Last month, in the wake of the Fed's June rate-setting committee meeting, I announced that the liquidity rally had died. Three weeks on, and it now appears that my report of its death was an exaggeration. Consider the following:
- The S&P 500 (SNPINDEX: ^GSPC ) gained 1.4% today, making a new record (nominal) high, and extending its winning streak to six days. The index put in its previous high on May 21 -- one day prior to the Fed first disseminating the notion that it might begin to reduce its monthly bond purchases ("quantitative easing") this year.
- The narrower, price-weighted Dow Jones Industrial Average (DJINDICES: ^DJI ) also achieved a new record high on the back of a 1.1% gain. The Russell 2000 Index of small-capitalization stocks also established a new high -- its fifth in as many days.
- The CBOE Volatility Index (VIX) (VOLATILITYINDICES: ^VIX ) , Wall Street's "fear index," fell another 1.4% to close at 14.21, its lowest closing level since May 24. (The VIX is calculated from S&P 500 option prices, and reflects investor expectations for stock market volatility over the coming 30 days.)
All it took to achieve these new index highs were the following 11 words from Fed Chairman Ben Bernanke, uttered yesterday in response to a question following a speech in Cambridge, MA: "Highly accommodative monetary policy for the foreseeable future is what's needed."

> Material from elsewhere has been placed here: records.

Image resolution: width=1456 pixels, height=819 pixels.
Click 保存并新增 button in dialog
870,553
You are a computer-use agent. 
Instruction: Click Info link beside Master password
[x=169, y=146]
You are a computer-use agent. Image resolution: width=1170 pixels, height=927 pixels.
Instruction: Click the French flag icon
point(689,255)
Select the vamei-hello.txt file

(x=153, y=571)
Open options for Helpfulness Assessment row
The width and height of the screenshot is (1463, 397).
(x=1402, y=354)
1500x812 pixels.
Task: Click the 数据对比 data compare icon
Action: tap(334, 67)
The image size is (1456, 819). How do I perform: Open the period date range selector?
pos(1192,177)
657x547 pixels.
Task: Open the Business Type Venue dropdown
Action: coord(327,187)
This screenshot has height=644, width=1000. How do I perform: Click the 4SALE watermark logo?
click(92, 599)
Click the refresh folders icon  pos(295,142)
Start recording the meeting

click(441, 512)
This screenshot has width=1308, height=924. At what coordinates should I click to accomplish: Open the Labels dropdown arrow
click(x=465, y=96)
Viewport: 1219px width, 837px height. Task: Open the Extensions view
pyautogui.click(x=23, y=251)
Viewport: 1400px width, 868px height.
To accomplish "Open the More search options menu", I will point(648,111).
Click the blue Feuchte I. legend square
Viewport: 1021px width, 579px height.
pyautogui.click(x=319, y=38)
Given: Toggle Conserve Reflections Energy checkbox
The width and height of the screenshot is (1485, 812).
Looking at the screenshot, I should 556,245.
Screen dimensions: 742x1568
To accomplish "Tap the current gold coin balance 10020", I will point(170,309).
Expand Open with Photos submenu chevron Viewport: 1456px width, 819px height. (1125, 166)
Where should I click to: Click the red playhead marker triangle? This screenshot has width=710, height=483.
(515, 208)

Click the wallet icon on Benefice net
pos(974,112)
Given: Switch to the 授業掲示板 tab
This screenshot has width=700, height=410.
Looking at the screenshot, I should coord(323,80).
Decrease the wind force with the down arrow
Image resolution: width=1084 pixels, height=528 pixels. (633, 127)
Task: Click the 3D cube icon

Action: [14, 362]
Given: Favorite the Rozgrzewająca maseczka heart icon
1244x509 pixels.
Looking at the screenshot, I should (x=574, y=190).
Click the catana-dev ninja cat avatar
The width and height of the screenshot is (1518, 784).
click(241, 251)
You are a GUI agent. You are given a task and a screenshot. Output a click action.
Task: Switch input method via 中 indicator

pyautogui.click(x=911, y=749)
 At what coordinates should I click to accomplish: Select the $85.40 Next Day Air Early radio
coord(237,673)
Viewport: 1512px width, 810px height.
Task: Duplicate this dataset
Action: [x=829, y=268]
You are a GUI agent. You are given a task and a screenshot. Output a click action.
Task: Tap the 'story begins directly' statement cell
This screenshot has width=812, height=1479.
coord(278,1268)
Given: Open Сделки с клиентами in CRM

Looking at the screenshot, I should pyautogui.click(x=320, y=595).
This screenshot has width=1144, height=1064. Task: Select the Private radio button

Alright then, if the liquidity rally in equities is still on, has the notion of a "tapering" in the Fed's bond purchases had any broader, lasting impact on financial markets? The answer is yes. Just look at "safe haven" assets, such as Treasury bonds and gold. Sure, they've rebounded somewhat over the last couple of weeks, but they're still below where they stood on May 21. Look, for example, at the graph comparing the SPDR Gold Shares (NYSEMKT: GLD ) , the largest gold ETF, to the S&P 500:
As mentioned above, the S&P 500 has just made a new high; meanwhile, using the ETF as a proxy, gold is still down 6.5%, which exceeds stocks' maximum loss during this period. Investors' bout of "taper anxiety" may have been just a hiccup on the new road to new equity market highs, but for gold and bonds, the condition looks rather more serious. Talk of the taper was enough to break the spell that had investors believing they could no wrong by putting money into these assets. It's too early to do a postmortem, but I stand by my preliminary conclusions: The bull market in gold and bonds is dead.